PROMPT:
Look below for the lines from the one with "Task: Open the pie chart report icon" to the one with "Task: Select the first", and copy exactly those lines, both ends included.

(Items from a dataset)
- Opening Delimiter -

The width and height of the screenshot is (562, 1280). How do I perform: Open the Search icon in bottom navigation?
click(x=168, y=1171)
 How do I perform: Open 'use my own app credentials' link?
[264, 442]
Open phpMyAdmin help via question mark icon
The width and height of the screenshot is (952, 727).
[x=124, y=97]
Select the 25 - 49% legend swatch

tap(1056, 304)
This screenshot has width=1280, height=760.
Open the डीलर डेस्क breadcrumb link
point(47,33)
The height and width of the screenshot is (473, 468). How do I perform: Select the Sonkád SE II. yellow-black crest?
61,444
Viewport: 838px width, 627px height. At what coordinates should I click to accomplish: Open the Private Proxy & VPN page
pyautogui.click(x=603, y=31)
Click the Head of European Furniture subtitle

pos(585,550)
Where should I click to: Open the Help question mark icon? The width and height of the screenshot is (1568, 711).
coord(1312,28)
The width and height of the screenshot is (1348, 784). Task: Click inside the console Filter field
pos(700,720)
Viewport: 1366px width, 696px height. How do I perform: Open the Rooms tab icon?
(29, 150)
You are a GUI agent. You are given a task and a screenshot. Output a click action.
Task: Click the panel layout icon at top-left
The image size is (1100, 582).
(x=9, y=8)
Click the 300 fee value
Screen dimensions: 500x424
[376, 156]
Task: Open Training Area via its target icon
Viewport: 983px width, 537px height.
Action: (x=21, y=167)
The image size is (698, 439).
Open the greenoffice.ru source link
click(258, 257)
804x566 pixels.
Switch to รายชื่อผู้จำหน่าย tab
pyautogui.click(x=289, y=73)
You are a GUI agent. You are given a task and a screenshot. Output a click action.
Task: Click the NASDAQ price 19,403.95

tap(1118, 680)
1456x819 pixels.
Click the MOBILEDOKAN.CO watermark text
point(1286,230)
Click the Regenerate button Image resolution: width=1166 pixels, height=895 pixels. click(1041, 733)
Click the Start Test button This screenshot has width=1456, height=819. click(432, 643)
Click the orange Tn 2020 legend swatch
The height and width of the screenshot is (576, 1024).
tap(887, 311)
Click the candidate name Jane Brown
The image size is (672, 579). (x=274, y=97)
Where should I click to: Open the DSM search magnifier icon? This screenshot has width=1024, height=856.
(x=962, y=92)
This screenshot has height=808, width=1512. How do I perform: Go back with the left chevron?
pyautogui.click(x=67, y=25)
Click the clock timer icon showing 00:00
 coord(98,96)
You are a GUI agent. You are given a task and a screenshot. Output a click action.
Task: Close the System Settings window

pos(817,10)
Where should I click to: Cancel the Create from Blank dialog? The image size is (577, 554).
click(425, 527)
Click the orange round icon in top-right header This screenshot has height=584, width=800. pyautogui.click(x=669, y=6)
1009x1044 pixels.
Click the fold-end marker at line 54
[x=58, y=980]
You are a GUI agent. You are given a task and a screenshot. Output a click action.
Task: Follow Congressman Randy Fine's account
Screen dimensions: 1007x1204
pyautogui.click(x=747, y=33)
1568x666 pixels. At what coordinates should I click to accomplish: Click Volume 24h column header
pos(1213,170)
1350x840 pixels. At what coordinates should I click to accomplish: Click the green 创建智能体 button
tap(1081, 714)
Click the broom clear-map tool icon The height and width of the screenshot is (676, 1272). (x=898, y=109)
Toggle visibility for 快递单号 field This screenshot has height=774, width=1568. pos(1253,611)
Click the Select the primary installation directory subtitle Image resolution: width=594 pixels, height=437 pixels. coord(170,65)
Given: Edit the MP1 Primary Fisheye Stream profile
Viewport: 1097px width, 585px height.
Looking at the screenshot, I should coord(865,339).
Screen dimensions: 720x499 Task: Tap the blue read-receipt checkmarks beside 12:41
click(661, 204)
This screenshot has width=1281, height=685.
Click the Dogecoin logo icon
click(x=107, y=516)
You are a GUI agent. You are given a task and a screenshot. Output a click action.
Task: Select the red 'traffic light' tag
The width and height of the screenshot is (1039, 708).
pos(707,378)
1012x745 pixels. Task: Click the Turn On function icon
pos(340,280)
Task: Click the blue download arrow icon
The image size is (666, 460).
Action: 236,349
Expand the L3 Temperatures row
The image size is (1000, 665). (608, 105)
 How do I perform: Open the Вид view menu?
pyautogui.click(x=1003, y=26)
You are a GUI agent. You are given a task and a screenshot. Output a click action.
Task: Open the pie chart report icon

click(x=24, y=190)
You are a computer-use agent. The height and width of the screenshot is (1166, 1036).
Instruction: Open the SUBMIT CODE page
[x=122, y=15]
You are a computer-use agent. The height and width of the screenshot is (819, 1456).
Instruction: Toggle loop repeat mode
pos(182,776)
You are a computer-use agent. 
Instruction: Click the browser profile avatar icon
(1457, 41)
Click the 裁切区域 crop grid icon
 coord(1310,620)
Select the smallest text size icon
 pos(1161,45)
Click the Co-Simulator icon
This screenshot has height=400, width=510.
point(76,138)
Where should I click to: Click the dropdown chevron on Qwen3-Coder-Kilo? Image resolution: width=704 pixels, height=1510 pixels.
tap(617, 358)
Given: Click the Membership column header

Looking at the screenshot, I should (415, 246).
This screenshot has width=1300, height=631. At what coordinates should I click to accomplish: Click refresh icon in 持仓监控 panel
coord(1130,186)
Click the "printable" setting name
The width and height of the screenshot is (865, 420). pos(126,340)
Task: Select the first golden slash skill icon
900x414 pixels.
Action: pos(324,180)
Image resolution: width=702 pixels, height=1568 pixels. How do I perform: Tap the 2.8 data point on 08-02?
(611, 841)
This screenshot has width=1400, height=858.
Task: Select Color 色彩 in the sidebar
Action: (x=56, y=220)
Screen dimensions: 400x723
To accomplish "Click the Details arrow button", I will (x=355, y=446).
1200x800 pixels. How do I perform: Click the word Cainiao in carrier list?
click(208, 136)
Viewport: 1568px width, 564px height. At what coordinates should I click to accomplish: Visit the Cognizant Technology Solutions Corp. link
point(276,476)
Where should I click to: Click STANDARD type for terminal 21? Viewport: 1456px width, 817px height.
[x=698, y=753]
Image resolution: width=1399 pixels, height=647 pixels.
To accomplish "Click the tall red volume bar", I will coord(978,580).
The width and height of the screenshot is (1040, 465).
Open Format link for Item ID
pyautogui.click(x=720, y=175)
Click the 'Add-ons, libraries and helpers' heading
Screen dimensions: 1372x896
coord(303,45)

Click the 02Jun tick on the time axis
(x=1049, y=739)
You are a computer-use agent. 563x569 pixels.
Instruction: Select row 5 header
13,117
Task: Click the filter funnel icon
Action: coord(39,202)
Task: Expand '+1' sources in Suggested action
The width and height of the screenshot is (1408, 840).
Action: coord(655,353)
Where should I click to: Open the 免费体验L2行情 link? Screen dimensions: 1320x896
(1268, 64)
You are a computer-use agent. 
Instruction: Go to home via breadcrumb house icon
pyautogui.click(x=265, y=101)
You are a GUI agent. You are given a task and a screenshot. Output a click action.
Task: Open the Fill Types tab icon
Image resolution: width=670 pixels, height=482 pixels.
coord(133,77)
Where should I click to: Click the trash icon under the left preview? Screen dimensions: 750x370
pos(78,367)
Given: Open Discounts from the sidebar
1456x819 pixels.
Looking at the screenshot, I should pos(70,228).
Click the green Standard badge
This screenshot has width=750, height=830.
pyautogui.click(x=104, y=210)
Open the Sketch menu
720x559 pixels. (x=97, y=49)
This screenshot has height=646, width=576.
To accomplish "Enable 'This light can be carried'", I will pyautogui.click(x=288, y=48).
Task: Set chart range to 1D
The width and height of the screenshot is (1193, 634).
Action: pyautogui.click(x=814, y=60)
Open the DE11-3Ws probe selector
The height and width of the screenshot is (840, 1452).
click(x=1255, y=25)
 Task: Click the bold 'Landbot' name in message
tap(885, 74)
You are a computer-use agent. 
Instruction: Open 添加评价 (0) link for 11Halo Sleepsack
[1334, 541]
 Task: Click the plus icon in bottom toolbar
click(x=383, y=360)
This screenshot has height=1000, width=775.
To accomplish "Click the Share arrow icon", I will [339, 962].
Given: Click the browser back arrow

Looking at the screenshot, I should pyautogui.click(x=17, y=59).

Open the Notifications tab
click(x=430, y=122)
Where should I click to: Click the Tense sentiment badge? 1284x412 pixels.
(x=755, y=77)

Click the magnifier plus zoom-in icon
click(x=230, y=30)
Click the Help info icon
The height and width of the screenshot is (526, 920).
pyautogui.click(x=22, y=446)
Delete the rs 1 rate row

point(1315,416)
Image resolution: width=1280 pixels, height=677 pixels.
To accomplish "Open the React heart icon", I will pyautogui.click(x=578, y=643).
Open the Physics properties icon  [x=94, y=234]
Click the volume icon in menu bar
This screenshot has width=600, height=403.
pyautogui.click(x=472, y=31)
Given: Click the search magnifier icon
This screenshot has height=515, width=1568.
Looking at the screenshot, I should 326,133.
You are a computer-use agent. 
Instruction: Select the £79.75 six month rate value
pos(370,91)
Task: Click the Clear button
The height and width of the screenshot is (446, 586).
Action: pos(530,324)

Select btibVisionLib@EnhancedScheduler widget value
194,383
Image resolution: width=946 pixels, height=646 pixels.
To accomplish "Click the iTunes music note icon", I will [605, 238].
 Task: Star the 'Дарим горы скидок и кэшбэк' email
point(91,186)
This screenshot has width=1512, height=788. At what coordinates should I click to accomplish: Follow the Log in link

- Closing Delimiter -

SOLUTION TO THIS EXERCISE:
Task: Open the pie chart report icon

click(x=24, y=190)
You are a computer-use agent. The height and width of the screenshot is (1166, 1036).
Instruction: Open the SUBMIT CODE page
[x=122, y=15]
You are a computer-use agent. The height and width of the screenshot is (819, 1456).
Instruction: Toggle loop repeat mode
pos(182,776)
You are a computer-use agent. 
Instruction: Click the browser profile avatar icon
(1457, 41)
Click the 裁切区域 crop grid icon
 coord(1310,620)
Select the smallest text size icon
 pos(1161,45)
Click the Co-Simulator icon
This screenshot has height=400, width=510.
point(76,138)
Where should I click to: Click the dropdown chevron on Qwen3-Coder-Kilo? Image resolution: width=704 pixels, height=1510 pixels.
tap(617, 358)
Given: Click the Membership column header

Looking at the screenshot, I should (415, 246).
This screenshot has width=1300, height=631. At what coordinates should I click to accomplish: Click refresh icon in 持仓监控 panel
coord(1130,186)
Click the "printable" setting name
The width and height of the screenshot is (865, 420). pos(126,340)
Task: Select the first golden slash skill icon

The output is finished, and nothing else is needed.